▸ **PROVIDED ENTRIES**:
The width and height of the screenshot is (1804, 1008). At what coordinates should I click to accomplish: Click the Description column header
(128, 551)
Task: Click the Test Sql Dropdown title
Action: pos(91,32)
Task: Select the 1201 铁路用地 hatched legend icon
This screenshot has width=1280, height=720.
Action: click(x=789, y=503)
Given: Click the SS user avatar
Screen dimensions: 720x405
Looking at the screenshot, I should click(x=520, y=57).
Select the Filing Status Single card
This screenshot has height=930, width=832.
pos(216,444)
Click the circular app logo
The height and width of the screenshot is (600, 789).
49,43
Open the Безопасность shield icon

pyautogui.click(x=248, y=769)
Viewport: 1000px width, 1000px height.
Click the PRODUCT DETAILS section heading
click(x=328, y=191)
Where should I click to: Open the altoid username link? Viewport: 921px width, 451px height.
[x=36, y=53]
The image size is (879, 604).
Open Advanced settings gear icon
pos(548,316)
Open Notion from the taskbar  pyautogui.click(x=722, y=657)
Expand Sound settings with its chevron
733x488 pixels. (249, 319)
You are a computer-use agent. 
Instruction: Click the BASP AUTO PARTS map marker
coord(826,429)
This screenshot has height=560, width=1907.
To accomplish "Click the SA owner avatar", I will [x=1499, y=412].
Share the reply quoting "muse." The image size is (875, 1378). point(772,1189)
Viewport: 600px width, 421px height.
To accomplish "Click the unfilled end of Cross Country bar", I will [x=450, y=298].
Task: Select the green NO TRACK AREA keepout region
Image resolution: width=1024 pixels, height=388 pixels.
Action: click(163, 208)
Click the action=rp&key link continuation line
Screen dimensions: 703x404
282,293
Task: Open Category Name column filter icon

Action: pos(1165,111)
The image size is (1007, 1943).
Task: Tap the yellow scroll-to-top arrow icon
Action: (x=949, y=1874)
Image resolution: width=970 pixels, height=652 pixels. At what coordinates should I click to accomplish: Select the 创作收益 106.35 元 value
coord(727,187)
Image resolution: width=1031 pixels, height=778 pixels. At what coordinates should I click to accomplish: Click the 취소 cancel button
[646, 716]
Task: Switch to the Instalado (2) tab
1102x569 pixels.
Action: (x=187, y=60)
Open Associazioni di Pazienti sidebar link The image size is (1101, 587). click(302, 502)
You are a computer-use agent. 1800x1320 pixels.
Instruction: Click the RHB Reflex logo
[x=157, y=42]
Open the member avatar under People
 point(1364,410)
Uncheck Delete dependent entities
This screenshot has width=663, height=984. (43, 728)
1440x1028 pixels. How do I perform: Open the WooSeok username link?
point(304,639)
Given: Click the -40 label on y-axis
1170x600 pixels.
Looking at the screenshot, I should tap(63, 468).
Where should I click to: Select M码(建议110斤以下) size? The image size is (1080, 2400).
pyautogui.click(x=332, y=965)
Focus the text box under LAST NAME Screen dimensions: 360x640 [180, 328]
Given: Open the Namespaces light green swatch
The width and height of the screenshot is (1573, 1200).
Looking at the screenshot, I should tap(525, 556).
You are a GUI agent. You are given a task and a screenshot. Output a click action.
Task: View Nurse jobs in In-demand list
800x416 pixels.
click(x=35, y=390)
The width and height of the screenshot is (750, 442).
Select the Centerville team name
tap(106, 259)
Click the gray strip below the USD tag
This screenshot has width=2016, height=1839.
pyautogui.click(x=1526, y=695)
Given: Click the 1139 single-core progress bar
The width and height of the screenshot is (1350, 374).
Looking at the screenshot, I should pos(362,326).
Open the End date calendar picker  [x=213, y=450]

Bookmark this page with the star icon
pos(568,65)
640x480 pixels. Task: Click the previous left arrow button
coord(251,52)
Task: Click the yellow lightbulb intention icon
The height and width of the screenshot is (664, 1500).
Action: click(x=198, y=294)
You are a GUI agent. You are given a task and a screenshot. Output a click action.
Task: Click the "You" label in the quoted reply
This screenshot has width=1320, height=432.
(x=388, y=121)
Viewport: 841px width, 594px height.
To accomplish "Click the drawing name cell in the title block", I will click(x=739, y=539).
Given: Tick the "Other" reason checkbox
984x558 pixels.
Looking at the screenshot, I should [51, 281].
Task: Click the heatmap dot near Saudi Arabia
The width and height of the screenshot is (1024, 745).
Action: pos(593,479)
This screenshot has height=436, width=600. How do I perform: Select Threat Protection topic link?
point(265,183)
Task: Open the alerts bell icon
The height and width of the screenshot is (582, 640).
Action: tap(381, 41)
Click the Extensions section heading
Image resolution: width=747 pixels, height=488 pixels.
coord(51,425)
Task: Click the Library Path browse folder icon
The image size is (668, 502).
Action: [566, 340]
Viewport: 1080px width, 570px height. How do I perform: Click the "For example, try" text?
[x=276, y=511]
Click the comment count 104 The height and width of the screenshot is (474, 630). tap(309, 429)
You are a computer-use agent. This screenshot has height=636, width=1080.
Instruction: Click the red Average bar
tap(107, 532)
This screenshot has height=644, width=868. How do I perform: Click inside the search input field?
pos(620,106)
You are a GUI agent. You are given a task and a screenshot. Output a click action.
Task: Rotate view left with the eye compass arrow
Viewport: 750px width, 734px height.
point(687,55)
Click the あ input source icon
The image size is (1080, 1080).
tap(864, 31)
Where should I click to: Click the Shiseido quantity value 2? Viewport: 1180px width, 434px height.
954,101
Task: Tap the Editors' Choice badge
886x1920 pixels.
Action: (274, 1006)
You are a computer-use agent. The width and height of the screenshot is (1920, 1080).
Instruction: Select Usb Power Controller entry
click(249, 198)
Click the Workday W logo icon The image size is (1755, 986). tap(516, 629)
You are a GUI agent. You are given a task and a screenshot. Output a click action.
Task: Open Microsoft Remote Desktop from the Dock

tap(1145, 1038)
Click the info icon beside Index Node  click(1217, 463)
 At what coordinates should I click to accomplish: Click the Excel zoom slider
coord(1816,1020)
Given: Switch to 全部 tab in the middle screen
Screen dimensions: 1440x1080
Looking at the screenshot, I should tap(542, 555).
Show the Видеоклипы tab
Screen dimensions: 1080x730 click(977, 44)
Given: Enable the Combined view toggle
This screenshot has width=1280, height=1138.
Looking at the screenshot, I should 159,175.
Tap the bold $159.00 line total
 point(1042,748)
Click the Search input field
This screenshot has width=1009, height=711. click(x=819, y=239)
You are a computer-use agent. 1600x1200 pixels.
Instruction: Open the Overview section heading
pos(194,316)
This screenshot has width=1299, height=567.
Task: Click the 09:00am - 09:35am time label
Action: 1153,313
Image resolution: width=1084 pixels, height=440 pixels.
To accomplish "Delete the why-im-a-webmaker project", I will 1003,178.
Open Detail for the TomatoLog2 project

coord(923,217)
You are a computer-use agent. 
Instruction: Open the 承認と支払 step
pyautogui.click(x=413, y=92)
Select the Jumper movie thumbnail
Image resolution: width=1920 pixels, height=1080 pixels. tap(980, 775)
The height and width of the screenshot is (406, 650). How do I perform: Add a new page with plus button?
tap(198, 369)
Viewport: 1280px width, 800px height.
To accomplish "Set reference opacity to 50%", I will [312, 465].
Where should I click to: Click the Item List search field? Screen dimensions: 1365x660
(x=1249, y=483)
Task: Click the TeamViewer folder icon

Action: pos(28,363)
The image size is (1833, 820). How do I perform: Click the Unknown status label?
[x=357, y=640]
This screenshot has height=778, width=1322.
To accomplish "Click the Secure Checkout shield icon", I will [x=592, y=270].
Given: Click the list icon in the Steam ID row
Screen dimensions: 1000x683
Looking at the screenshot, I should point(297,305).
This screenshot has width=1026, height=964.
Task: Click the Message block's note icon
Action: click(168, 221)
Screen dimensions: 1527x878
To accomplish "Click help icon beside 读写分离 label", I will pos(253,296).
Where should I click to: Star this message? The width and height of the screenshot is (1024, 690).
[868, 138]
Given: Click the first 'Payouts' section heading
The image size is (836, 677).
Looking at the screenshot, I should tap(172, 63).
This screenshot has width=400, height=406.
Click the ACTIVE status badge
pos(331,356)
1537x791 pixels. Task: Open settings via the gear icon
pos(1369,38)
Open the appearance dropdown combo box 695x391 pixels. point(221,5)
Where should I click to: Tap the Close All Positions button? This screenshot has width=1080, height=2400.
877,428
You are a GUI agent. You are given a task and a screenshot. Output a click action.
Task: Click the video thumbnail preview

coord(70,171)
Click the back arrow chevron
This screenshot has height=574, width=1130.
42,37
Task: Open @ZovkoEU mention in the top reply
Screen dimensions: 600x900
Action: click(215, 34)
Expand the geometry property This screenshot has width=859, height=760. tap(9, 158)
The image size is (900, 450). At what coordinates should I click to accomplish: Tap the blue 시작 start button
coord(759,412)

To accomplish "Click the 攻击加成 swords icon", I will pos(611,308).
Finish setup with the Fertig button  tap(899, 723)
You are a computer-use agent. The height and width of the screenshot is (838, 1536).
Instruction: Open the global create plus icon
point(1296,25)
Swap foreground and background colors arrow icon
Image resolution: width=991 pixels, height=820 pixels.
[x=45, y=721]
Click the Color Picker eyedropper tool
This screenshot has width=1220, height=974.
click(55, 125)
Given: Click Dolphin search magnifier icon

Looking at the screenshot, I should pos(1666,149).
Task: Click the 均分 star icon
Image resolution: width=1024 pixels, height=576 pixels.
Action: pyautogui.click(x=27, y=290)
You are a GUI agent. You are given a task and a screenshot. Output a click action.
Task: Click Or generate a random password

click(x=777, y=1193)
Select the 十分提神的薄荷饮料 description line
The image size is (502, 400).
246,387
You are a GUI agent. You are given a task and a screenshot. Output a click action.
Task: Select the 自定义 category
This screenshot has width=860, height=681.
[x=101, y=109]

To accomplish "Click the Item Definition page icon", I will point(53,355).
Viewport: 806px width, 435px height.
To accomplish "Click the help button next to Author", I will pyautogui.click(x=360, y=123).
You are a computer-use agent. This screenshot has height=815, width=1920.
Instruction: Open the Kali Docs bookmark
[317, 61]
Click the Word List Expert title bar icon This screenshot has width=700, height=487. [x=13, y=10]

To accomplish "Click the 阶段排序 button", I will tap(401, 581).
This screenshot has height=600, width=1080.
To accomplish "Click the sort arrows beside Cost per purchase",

▸ **TO DO**: Write out every line from the data above that includes "computer".

▸ **COMPLETED TASK**:
You are a computer-use agent. 
You are a computer-use agent. 1800x1320 pixels.
You are a computer-use agent. This screenshot has height=636, width=1080.
You are a computer-use agent. The width and height of the screenshot is (1920, 1080).
You are a computer-use agent. 1600x1200 pixels.
You are a computer-use agent. 
You are a computer-use agent. The height and width of the screenshot is (838, 1536).
You are a computer-use agent. This screenshot has height=815, width=1920.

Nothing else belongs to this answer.